Rolls-Royce braced for record £4bn loss as it counts cost of the plummeting pound and bribery fine
Rolls-Royce is braced to report a record annual loss tomorrow as the aero-engine firm absorbs the effect of its £671m settlement with regulators for past bribery and corruption. It is also battling a weaker pound.
City analysts have forecast that Rolls-Royce, which makes engines for Boeing’s 787 Dreamliners, could report a pre-tax loss topping £4bn, after sterling’s plummet against the dollar and the £671m fine.
The fall of sterling since Britain’s vote to leave the European Union in June last year has meant Rolls-Royce will have to write down the value of its $35bn hedge book by more than £3bn. It's a non-cash writedown.
Read more: Shares in Rolls-Royce have surged after bribery deal and profit boost
The fall in underlying profit will also have been affected by the swap from Rolls-Royce's Trent 700 engine to the Trent 7000, as Airbus winds down production of the A330 plane (which the Trent 700 engine was most often used on).
But the picture should be one of improvement, after the company has reeled off a string of profit warnings in recent years. Consensus is that underlying profits for 2016 were £687m, a drop from £1.4bn in 2015, but they are expecting this to bounce back this year, up to £861m.

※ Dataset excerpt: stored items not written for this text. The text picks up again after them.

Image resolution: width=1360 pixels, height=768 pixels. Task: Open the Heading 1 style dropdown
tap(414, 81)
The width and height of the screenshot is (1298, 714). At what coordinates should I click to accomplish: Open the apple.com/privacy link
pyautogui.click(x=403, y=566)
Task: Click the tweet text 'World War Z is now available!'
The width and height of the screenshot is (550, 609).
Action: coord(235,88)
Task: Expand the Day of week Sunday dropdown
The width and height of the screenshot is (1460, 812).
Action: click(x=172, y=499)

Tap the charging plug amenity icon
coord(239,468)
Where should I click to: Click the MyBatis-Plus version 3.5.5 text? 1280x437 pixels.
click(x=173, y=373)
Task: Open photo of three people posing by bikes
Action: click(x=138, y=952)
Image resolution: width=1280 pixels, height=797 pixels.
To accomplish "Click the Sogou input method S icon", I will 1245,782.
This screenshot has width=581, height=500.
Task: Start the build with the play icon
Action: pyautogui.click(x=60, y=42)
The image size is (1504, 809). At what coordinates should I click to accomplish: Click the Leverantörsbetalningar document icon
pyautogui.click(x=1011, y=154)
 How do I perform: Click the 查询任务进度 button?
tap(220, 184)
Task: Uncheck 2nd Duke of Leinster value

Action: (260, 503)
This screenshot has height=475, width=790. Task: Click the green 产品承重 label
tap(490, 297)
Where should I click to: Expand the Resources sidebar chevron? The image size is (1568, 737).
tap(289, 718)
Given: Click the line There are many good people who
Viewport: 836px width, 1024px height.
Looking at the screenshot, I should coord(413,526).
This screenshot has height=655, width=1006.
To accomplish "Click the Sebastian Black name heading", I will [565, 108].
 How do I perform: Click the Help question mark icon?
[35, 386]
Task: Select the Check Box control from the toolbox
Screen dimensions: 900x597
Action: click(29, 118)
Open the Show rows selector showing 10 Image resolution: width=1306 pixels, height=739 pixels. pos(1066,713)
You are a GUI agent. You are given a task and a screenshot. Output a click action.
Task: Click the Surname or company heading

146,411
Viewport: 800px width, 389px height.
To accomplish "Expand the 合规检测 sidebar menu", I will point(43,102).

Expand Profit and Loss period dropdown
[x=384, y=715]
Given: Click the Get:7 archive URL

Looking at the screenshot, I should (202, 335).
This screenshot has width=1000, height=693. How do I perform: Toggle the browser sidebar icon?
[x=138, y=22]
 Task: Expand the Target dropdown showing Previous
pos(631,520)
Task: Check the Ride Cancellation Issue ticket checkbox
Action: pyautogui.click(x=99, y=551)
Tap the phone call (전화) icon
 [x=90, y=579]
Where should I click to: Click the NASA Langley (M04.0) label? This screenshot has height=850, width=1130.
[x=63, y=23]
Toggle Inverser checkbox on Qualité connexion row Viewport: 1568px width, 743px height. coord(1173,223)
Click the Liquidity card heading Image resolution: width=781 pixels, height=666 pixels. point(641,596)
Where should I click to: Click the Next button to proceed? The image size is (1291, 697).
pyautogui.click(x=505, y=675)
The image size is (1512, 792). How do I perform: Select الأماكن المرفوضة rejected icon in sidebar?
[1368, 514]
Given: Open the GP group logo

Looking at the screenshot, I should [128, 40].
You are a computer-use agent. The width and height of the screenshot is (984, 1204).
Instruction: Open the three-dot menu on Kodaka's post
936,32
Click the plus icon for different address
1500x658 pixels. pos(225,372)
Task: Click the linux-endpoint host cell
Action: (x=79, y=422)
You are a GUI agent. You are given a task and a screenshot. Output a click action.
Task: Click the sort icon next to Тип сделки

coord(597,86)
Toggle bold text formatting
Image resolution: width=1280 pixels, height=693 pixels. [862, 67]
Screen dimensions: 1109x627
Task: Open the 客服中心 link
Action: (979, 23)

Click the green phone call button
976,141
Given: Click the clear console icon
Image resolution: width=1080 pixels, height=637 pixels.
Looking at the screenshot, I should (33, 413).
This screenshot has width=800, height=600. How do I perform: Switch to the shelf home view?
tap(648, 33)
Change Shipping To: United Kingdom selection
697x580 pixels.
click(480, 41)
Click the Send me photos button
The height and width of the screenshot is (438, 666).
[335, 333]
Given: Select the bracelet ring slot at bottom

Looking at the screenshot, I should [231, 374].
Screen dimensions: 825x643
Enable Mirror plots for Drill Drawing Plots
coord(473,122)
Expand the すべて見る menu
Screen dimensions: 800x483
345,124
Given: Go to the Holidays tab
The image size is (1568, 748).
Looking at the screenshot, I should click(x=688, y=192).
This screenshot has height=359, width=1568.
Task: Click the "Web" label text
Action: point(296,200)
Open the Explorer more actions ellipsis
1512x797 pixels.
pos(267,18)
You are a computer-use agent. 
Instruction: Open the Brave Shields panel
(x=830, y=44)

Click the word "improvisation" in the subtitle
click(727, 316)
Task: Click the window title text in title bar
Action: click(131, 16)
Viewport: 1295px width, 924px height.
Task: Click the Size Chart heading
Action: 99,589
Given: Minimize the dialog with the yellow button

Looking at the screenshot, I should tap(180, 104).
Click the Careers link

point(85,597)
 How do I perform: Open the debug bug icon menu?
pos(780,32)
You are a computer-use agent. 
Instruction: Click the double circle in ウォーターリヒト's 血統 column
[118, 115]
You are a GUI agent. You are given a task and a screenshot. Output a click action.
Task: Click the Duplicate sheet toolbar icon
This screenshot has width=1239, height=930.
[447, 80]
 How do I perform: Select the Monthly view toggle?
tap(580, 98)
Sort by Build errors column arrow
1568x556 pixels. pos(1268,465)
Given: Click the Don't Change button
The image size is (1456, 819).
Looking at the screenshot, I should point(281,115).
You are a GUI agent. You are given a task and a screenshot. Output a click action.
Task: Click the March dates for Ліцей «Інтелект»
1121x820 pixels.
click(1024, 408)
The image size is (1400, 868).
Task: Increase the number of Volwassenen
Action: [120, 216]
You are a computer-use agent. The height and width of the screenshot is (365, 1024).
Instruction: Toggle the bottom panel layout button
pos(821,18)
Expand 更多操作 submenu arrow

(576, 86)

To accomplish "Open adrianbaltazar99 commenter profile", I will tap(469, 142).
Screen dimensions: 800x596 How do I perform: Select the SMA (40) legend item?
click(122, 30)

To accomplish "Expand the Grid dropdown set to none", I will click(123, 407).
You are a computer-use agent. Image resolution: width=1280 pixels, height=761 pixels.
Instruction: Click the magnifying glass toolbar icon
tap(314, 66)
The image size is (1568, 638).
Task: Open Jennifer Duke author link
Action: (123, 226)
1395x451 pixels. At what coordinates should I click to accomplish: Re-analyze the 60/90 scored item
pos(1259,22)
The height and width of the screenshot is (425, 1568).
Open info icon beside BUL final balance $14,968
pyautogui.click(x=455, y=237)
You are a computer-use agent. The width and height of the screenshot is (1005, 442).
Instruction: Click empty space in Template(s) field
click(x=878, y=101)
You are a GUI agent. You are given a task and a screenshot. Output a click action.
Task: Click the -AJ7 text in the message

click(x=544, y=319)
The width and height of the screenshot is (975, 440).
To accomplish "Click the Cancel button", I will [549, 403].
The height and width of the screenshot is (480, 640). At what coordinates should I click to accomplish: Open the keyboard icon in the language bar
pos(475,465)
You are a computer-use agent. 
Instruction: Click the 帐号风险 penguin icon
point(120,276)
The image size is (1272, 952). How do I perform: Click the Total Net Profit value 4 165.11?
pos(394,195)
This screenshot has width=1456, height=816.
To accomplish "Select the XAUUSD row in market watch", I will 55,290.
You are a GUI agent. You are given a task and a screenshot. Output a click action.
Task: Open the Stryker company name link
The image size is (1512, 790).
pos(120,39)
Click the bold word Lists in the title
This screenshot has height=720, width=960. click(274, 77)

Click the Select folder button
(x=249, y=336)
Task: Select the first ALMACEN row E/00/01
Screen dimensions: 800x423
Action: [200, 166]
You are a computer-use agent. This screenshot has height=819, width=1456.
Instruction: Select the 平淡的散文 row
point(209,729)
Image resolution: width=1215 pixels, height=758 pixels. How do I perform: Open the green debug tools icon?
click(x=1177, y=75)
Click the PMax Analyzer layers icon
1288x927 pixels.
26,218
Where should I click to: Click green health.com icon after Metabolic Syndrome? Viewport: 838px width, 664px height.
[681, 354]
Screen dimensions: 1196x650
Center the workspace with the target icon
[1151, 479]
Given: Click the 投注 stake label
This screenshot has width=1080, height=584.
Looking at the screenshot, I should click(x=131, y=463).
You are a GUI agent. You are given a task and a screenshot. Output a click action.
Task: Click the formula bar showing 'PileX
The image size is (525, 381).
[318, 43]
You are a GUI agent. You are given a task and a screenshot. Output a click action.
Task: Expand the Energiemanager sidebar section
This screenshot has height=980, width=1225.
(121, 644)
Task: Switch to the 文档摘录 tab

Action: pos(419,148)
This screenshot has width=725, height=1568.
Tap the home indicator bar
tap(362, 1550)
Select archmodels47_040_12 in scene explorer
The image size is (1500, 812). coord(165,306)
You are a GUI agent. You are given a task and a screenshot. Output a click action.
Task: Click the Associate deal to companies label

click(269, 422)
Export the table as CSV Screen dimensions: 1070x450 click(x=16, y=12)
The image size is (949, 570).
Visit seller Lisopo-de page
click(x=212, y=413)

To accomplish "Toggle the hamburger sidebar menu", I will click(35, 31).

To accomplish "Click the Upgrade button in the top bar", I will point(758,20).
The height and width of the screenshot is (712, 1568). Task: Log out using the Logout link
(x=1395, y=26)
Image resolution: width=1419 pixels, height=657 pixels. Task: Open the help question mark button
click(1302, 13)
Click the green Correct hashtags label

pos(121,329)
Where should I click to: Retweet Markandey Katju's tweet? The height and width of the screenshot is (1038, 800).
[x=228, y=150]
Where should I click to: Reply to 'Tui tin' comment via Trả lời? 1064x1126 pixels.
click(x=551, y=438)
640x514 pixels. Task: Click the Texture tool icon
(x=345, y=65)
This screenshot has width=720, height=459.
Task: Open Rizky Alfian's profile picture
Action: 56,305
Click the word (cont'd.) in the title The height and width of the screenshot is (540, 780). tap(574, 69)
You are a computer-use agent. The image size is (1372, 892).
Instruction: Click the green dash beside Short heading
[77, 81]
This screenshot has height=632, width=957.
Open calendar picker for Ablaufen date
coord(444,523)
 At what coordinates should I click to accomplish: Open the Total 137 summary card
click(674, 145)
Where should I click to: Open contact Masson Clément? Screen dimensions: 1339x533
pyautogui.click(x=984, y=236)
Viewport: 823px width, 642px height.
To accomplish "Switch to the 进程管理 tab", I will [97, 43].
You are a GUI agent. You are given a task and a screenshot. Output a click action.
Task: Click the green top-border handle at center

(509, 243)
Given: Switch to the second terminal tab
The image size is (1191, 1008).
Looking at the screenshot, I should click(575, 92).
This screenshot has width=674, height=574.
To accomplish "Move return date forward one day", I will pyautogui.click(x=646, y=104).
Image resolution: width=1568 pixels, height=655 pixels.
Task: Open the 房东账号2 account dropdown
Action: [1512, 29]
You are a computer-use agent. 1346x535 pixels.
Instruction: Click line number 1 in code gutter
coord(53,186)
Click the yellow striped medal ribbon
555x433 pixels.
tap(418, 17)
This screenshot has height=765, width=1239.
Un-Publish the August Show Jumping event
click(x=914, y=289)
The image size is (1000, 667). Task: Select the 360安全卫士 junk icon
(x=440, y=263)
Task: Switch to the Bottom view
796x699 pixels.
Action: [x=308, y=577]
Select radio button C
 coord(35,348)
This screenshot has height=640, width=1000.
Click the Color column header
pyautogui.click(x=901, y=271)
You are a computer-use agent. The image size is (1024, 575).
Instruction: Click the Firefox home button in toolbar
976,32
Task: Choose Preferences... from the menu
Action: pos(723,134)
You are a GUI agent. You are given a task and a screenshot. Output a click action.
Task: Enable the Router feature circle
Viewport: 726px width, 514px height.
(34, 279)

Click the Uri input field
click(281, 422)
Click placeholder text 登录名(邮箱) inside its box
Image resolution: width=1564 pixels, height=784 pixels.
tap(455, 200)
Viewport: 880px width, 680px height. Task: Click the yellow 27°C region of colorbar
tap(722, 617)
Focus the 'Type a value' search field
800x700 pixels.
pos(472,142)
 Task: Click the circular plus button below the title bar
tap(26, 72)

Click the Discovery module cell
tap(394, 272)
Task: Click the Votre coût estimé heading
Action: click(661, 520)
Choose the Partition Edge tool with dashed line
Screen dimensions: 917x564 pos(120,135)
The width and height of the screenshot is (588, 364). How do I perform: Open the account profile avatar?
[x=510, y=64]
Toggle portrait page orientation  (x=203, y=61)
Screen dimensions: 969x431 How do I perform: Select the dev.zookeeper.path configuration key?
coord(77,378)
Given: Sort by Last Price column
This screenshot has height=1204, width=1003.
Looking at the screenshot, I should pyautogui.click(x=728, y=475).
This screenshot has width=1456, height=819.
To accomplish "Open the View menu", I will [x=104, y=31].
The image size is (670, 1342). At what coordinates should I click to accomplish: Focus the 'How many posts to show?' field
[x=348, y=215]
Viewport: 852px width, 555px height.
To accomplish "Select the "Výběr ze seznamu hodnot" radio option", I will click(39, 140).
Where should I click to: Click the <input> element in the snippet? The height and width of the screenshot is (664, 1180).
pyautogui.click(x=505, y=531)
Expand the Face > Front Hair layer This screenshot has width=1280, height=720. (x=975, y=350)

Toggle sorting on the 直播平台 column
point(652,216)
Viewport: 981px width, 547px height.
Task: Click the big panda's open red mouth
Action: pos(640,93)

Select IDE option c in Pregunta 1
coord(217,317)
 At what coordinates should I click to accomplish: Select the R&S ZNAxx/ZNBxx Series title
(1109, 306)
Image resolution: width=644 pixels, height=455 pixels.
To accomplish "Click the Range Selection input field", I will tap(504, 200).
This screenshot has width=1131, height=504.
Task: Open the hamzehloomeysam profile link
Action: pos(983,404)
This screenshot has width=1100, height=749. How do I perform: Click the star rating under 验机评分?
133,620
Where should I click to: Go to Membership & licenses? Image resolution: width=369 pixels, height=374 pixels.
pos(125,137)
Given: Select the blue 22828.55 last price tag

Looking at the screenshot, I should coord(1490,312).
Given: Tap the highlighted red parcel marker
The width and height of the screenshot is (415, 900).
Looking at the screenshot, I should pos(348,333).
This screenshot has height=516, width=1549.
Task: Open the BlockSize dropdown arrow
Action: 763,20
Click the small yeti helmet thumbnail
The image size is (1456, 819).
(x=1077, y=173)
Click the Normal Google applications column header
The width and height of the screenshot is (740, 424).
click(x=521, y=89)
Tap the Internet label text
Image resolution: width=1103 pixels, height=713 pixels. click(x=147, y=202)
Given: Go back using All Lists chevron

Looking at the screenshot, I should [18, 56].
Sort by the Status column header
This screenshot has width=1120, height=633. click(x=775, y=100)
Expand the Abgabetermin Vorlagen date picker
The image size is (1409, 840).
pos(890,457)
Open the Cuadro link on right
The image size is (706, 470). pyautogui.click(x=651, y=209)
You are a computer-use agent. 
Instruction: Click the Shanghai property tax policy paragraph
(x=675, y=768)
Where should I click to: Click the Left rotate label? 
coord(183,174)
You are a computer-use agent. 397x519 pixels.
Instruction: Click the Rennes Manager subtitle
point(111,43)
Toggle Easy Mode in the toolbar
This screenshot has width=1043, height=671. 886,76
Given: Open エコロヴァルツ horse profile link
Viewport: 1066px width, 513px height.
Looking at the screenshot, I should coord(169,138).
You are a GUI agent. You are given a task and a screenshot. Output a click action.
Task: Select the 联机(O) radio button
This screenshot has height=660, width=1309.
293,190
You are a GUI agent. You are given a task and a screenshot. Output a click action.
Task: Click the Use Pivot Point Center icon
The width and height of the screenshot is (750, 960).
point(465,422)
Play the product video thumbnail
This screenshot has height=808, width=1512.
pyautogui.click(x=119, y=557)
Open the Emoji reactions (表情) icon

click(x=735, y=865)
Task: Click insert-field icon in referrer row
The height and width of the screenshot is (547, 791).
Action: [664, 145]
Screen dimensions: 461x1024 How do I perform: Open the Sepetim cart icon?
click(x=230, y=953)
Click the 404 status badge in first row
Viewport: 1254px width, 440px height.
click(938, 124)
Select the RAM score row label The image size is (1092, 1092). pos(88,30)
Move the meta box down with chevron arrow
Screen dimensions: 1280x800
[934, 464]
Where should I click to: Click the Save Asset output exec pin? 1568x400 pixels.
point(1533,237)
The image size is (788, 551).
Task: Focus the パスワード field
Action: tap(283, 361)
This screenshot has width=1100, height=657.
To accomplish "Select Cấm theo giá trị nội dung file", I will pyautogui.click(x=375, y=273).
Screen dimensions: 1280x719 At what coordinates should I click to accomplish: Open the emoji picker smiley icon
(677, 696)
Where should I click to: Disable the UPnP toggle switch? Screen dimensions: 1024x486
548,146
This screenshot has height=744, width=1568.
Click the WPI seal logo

Analyst consensus is for underlying revenue to be £13.5bn.
Last month, the firm said that “early indications are that the Group has had a good finish to the year with both profit and, in particular, cash expected to be ahead of expectations”.
In January, Rolls-Royce agreed a £671m penalty with authorities in the UK, US and Brazil to settle corruption charges, with the UK share – £497m – the largest imposed on a firm for criminal behaviour. While it will pay the fines over five years, the firm will book the total in this week's accounts.
Warren East has been trying to bolster the engine-maker since replacing John Rishton as chief executive in 2015, at a time when revenues dropped for the first time in 10 years. He cut the dividend pay-out for shareholders for the first time in 24 years last year.
Read more: Rolls-Royce to pay £671m to settle corruption probes
Investors will also be expecting an update on the firm’s transformation programme launched by East in November 2015. At the time, Rolls-Royce said it expected savings of £150m-£200m by 2017 through reducing management as well as cutting internal processes and bureaucracy. More recently it has said the cost savings will be at the top end of the target range and savings for 2016 should be around £50m.
Rolls-Royce declined to comment ahead of its results.